Allowing Police to Demand Cellphone Passwords Would Be Unconstitutional and Dangerous, Say Legal Experts

Legal experts say that giving Canadian police departments the power to compel people to give up their passwords to cellphones, computers and other devices would be unconstitutional and dangerous.

A number of Canadian police departments, including the Royal Canadian Mounted Police, called on parliament to give them that power last week, at a national conference for police chiefs. But critics say it would be a violation of the right against self-incrimination.

“It is problematic when you’re forcing people to help in the investigation against themselves,” says Tamir Israel, a staff lawyer at the Samuelson-Glushko Canadian Internet Policy & Public Interest Clinic at the University of Ottawa.

The right to be protected from self-incrimination is enshrined in the Canadian constitution – as well as the constitutions of other democratic countries. In the United States, it’s the right protect by the Fifth Amendment of the Constitution.

And that’s not the only problem with allowing police to demand passwords, Israel says.

“Refusing to hand over a password to your own device because you have sensitive things on there that maybe you don’t want the police looking through, or anyone else looking through for that matter, that in and of itself becomes criminal, even if you’ve done nothing else wrong,” he says.
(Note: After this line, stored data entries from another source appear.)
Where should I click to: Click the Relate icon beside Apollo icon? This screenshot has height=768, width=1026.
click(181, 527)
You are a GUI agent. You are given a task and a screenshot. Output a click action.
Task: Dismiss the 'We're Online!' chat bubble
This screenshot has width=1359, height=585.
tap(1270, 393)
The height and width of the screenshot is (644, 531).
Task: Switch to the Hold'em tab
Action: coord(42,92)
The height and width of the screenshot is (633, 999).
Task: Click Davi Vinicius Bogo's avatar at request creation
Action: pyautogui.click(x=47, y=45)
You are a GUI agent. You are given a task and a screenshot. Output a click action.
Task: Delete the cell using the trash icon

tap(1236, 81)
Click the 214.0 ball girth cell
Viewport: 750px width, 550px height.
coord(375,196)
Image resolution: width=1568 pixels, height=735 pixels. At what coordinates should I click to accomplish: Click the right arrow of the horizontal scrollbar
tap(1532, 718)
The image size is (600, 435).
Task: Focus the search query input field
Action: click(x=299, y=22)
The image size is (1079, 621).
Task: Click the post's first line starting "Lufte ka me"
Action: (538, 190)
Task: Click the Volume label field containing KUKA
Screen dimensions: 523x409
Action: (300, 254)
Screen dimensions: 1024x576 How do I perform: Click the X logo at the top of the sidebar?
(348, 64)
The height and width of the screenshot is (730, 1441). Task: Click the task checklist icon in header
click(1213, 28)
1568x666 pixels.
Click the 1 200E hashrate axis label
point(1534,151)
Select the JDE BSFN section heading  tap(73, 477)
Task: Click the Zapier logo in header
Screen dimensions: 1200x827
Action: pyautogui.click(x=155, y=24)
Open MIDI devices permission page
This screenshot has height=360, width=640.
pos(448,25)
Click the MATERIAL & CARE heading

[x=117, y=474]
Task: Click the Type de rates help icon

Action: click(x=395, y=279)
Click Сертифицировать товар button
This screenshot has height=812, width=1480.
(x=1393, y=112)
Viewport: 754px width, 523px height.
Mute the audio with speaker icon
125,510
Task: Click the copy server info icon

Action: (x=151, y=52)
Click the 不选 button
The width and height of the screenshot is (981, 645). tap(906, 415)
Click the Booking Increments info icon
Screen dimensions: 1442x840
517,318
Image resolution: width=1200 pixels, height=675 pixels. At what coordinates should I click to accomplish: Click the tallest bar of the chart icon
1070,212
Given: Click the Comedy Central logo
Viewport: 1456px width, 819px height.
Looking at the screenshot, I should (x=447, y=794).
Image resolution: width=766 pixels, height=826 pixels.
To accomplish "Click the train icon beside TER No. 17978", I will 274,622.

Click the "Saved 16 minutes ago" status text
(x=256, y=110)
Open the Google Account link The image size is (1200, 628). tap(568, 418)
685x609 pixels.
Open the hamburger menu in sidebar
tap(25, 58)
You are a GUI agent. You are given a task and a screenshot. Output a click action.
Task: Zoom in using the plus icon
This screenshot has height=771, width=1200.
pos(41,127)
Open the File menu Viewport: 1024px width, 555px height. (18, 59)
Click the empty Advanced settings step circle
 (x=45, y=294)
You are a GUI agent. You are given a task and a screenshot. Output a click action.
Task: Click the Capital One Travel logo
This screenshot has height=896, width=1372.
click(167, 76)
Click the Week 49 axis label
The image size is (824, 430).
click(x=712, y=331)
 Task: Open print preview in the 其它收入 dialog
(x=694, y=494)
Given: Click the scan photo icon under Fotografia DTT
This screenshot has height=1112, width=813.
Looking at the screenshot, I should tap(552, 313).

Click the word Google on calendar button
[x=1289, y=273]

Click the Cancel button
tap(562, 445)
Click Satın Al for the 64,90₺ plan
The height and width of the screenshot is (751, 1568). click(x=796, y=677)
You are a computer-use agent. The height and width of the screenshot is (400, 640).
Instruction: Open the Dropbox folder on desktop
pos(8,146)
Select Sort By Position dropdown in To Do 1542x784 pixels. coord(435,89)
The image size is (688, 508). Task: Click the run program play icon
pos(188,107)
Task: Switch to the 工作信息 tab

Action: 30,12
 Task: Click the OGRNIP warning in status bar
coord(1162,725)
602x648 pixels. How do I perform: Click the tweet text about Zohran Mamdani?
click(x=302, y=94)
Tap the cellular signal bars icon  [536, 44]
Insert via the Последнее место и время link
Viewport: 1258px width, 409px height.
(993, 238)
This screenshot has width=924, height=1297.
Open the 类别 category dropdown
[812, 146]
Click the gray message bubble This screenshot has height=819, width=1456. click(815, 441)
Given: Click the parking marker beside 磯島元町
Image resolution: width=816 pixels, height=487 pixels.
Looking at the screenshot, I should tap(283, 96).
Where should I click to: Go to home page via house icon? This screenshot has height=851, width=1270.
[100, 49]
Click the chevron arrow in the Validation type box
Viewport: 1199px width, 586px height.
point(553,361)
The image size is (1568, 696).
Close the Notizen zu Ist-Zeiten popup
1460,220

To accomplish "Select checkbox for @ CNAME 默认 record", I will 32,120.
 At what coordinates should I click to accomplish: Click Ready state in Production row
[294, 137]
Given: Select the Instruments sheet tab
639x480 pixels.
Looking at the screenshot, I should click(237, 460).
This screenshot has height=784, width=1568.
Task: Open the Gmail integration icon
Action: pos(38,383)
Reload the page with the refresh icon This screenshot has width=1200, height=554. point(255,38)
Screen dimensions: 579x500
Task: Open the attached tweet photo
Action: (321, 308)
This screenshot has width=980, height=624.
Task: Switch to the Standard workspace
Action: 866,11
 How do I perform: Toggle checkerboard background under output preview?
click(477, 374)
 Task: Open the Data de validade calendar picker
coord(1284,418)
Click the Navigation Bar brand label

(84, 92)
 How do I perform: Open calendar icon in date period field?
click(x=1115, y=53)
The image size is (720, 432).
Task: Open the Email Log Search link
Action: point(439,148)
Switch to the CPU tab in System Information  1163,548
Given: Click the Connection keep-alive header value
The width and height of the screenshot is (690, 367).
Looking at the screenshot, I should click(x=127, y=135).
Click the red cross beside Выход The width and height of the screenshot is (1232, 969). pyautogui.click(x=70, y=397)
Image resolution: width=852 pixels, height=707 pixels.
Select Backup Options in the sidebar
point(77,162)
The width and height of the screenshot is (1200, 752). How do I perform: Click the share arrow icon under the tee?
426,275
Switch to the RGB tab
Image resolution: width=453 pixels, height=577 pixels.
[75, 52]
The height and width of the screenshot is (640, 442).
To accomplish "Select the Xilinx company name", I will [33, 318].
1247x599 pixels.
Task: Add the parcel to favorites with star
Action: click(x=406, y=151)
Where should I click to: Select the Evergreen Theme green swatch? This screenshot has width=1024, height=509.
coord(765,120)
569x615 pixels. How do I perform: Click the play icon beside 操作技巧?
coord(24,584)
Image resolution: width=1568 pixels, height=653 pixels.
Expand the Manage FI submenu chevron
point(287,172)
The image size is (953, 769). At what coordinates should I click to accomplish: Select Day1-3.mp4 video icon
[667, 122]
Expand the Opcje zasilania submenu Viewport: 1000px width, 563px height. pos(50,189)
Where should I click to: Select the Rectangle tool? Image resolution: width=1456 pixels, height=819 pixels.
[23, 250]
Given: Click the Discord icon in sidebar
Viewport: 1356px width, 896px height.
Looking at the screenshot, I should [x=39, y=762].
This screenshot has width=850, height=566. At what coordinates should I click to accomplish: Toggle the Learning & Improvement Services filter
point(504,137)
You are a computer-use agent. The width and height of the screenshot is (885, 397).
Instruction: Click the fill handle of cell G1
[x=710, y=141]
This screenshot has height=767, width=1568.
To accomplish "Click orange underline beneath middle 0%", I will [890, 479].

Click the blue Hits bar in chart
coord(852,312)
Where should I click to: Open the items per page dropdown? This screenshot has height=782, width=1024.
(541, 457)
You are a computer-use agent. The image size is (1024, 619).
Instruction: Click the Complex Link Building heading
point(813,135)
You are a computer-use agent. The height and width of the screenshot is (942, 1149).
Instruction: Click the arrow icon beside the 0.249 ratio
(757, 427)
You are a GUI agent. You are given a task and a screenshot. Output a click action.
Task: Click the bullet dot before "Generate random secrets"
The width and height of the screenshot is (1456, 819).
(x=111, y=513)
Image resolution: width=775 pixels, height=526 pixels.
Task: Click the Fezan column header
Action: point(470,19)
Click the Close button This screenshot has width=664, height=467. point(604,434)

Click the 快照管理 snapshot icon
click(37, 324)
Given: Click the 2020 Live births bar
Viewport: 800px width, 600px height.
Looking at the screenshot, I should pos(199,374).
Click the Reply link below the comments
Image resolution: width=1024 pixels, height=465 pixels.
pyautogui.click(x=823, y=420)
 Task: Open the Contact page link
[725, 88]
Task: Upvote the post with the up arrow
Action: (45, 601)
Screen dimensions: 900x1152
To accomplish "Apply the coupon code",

Police say the need the power to deal with new threats and increasingly sophisticated criminals who can “go dark,” hiding their criminal activities from police with a mixture of encryption and password-protected devices.

But Israel says there’s a lot wrong with that claim.

He says that in many cases police can get around passwords, especially when they’re investigating the most serious crimes, the very crimes police they say these laws are needed to help them solve.

Police also have access to more sources of information on suspects than ever before.

“There’s so much more data out there to begin with and law enforcement are already leveraging so much of that data to degrees that the never really had historically,” he says.

In fact, much of the data that police are looking for on cell phones isn’t data that they would have access to in the past.

“The majority of the data on these devices is data that historically would have been ephemeral, that wouldn’t have been captured,” he says.

Conversations that would have happened in-person, leaving no record, now take place over instant message, leaving a new source of evidence for police. Israel says he thinks the call by the police chiefs for new powers may be related to the fact that it’s become more difficult to get around passwords on iPhones.

“It’s unfortunate that the response of policing agencies to a company that’s trying to provide a more secure environment for their customers by providing them with a more secure communications device is to introduce draconian-type laws that are heavy-handed and have this unfortunate, disproportionate, impact on individuals,” he says.

So far, the Canadian courts appear to agree with Israel.

In 2007, Montreal police obtained a warrant to search a laptop computer seized from a suspect. In that warrant, the suspect was ordered to give them his passwords.

A trial judge later threw out the evidence gathered from the suspect’s computer because compelling him to give up his password was a violation of his constitutional rights. The Court of Appeals later upheld that ruling.

That raises the possibility that even if the police chief’s association does manage to get a law passed, it won’t stand up in court. However, Canadian police don’t even need a warrant to search a phone that isn’t password protected – as long as they have

In the U.S. the law is clear: people can’t be compelled to give up their passwords to police because of their Fifth Amendment rights. However, judges in two states have issues warrants compelling people to unlock phones that can be opened with their fingerprints.